Rather than descend into denial and escapism or the trap of blaming “them”, we must do our best to lean in – as Leah Song of Rising Appalachia sings – facing the truth of what is happening, the truth of our own pain and grief over it, and then… and then… rise up in new clarity and resolve and begin to work through the changes that we can see are needed for things to be better.
Changes in our own lives, in our own approach to the world, in how we communicate about it all. In what we believe is possible for us to do. Respond adequately.
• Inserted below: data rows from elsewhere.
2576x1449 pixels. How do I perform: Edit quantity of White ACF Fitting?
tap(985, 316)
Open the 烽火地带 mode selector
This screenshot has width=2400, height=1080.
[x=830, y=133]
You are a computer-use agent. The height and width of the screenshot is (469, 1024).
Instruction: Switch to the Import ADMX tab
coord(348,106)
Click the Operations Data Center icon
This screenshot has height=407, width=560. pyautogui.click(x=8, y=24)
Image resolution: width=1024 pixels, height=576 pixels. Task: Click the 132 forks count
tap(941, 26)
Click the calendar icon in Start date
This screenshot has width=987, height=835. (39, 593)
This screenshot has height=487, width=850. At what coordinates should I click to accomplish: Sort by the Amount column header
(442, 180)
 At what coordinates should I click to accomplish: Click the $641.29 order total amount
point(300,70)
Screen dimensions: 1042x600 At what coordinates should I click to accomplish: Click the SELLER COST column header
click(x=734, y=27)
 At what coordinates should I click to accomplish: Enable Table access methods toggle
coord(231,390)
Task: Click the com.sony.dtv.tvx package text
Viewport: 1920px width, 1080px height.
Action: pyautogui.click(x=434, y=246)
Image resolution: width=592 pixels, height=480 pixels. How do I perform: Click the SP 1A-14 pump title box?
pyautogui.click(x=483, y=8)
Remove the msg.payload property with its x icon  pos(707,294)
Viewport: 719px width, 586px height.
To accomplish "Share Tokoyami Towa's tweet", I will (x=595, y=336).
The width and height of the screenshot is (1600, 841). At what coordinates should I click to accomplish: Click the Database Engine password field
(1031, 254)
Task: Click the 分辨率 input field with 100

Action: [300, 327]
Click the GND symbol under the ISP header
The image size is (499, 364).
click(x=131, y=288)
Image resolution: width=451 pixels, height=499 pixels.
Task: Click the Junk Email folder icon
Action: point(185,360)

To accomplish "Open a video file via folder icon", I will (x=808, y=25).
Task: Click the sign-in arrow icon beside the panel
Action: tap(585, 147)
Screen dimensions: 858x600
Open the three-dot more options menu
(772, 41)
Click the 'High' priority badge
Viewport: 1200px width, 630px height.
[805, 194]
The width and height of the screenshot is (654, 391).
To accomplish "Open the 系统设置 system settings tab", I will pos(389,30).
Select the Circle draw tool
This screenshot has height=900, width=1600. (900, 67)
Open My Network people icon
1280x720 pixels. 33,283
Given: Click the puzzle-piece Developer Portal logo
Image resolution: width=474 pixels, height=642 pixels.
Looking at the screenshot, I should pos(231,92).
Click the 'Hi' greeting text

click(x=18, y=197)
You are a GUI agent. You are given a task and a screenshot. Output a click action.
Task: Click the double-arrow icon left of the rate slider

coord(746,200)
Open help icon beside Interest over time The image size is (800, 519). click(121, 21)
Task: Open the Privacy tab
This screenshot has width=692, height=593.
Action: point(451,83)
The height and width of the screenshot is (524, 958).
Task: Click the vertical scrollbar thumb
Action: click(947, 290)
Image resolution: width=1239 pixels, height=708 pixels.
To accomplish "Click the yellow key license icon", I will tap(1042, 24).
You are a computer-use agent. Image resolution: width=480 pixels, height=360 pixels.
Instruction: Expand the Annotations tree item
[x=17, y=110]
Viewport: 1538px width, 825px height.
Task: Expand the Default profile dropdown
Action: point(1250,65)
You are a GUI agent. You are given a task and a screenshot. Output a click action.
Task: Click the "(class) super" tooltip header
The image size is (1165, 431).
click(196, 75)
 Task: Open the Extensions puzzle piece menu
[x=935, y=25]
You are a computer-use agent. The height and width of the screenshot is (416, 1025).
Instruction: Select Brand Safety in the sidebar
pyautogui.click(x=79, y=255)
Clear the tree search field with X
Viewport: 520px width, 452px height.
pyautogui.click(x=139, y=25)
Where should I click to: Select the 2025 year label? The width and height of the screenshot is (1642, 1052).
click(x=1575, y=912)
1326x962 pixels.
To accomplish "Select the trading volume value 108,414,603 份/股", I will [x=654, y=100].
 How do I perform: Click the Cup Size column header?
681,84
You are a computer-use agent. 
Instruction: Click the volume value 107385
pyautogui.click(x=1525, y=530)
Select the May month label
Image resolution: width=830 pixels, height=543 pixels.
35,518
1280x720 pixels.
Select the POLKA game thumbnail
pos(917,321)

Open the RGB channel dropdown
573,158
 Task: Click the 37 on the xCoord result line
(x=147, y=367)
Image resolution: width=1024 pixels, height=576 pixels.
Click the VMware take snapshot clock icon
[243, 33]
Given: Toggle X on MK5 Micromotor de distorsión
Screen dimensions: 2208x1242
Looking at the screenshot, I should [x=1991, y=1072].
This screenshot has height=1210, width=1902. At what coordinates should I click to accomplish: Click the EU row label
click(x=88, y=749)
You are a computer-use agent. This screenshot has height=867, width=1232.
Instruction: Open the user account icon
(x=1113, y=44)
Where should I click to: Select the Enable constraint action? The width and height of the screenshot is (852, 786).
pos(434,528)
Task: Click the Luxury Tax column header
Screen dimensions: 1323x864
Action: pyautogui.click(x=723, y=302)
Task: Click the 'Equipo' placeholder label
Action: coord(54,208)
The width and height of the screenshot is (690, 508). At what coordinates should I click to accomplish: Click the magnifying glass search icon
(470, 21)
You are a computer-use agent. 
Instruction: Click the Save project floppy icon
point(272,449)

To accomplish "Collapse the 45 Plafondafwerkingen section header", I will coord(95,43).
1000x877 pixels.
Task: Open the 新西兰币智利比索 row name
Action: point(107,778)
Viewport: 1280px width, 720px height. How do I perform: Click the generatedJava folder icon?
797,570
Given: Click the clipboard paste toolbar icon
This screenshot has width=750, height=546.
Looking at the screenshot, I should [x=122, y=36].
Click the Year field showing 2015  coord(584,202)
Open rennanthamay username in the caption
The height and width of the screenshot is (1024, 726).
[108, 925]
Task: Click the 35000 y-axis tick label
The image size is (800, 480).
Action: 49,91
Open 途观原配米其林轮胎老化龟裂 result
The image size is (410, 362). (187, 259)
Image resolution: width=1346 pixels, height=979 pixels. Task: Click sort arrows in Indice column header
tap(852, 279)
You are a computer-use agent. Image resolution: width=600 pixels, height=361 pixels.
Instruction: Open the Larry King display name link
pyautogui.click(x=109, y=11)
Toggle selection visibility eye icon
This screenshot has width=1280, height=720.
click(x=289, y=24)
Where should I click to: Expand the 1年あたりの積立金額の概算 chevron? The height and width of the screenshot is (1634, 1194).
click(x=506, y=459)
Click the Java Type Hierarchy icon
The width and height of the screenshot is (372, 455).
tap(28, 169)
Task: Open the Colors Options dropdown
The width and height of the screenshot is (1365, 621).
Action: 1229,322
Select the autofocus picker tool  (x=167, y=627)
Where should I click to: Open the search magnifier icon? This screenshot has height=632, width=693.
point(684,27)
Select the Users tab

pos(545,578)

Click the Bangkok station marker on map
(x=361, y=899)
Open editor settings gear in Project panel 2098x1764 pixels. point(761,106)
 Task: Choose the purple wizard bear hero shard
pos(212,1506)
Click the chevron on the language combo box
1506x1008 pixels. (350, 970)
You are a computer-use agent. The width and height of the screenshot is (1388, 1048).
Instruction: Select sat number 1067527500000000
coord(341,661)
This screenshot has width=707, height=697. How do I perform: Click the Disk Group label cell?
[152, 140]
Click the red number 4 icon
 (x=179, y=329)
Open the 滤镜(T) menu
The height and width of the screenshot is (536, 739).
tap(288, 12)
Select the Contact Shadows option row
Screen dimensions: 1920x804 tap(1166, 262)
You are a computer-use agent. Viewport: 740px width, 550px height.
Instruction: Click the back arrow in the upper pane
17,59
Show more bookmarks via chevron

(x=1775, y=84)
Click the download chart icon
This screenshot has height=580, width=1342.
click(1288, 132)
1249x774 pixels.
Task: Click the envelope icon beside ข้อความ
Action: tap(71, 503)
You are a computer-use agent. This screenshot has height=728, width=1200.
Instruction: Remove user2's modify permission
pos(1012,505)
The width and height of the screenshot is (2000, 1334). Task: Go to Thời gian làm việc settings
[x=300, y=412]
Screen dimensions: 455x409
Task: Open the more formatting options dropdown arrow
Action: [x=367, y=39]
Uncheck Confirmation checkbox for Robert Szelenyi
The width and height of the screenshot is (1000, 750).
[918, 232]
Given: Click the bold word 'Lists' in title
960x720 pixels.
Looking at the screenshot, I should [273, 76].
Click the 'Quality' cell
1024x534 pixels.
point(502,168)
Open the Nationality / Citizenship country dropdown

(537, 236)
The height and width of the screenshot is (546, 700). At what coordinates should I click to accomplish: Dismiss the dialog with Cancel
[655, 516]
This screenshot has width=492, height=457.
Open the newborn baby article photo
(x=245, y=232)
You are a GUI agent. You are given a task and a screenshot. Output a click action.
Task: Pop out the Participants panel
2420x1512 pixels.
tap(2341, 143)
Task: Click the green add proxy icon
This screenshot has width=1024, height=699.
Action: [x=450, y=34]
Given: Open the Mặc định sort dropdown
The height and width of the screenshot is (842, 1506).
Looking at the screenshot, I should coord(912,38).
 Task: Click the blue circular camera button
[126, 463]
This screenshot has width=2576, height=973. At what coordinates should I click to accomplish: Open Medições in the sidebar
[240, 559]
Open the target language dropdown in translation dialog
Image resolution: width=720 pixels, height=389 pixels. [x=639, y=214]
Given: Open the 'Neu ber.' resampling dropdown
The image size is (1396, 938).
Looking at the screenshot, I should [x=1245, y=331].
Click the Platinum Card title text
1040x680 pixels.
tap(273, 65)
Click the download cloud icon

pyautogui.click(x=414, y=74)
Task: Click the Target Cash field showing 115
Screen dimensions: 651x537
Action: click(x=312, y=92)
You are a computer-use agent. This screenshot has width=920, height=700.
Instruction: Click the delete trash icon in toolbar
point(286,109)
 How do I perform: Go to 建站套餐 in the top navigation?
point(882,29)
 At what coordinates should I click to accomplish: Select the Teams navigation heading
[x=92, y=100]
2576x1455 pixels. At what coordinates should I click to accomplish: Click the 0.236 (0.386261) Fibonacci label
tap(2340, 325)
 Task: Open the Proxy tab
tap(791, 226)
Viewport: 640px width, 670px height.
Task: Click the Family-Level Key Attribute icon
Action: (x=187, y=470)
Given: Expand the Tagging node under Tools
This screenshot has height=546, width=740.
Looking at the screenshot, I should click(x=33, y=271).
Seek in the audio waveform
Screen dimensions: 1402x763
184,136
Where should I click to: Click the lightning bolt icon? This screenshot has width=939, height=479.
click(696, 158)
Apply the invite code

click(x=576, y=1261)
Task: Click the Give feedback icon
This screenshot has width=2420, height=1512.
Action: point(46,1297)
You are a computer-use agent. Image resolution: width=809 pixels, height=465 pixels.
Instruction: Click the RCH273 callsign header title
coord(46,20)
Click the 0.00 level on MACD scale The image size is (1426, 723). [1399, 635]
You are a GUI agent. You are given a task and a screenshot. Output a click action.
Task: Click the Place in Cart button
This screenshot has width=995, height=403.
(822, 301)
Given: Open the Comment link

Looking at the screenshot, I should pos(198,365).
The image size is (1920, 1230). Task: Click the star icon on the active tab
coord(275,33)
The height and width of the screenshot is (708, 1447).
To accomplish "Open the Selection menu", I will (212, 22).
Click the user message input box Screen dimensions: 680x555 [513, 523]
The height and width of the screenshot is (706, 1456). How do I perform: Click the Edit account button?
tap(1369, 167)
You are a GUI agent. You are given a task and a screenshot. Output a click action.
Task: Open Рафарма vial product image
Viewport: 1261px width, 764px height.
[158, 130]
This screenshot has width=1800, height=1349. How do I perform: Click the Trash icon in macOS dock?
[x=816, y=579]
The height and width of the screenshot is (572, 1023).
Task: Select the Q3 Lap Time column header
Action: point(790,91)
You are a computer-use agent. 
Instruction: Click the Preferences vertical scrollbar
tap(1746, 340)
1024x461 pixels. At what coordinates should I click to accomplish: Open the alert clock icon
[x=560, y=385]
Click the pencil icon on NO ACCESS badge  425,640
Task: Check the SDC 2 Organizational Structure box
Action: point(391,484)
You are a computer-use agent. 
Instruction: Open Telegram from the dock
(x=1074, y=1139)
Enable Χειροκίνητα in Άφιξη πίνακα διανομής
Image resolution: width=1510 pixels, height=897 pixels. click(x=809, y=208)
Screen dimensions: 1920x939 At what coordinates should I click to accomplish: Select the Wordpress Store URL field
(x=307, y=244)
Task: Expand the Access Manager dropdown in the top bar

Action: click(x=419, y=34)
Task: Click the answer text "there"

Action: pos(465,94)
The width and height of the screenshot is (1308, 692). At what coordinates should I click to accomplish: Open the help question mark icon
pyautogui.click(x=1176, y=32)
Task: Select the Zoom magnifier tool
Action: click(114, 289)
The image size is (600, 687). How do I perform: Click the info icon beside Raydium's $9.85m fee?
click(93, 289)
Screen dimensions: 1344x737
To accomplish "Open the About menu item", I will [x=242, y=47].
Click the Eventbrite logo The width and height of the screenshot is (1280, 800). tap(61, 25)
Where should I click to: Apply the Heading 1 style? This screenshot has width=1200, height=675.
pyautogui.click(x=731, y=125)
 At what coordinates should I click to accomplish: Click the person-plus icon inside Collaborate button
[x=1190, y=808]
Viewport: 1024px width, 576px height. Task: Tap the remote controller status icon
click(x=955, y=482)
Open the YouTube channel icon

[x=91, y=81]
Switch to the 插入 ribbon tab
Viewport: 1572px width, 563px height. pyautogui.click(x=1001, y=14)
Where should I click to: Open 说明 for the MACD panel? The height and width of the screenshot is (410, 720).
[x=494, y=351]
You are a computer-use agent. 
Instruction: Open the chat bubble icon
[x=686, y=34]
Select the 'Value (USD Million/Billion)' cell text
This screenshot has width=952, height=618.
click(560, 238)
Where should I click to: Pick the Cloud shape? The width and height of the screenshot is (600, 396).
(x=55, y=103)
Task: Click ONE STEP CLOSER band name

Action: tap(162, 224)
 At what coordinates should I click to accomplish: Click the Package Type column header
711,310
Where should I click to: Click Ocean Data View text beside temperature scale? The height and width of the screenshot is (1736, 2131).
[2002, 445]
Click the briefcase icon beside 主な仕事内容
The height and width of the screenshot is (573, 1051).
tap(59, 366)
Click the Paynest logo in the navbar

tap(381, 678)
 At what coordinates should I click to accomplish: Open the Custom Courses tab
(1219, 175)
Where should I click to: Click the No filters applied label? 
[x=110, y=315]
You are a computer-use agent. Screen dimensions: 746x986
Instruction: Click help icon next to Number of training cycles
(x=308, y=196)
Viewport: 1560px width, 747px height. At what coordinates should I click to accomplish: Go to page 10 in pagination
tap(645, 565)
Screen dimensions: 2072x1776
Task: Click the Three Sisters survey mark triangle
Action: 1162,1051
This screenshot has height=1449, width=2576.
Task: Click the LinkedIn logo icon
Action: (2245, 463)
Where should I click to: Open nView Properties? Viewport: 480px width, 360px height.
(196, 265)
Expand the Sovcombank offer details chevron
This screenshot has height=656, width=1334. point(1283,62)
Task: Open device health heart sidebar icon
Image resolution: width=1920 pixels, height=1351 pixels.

The blaming trap, casting all this horrifying, depressing tragedy as an “Us v. Them” thing is really just a way of avoiding the hard truths of it, and worse, makes the situation worse by hardening the positions of those we castigate, label, vilify and hate. Not that there’s not ample evidence that much of the problem stems from actions that are clearly deliberate efforts to accrue personal benefit to some in callous disregard of the likely – dare we say unavoidable? – consequences.
But there’s where the Buddhist perspective comes in. The dharma teachings are full of the notion that everyone – the most vile, depraved, evil among us – has Buddha-nature and that everyone’s actions in this world are the result of causes and conditions that we may not be able to discern, but nevertheless are deeply buried in the motivations and responses of everyone. Understanding that there are things in ‘those people’s’ lives – think of how they may have been abused and neglected in childhood as a simple example – that are responsible for the actions that we see as greedy selfishness or mean-ness or evil can help one to respond to those people with compassion rather than anger and hatred.
Not that these things in any way excuse or justify actions that are harmful to others, but simply that seeing that as an underlying truth can help one respond with love and compassion.
And that kind of response is the only thing that has even the remotest possibility of touching the hardened hearts of those who are destroying our world.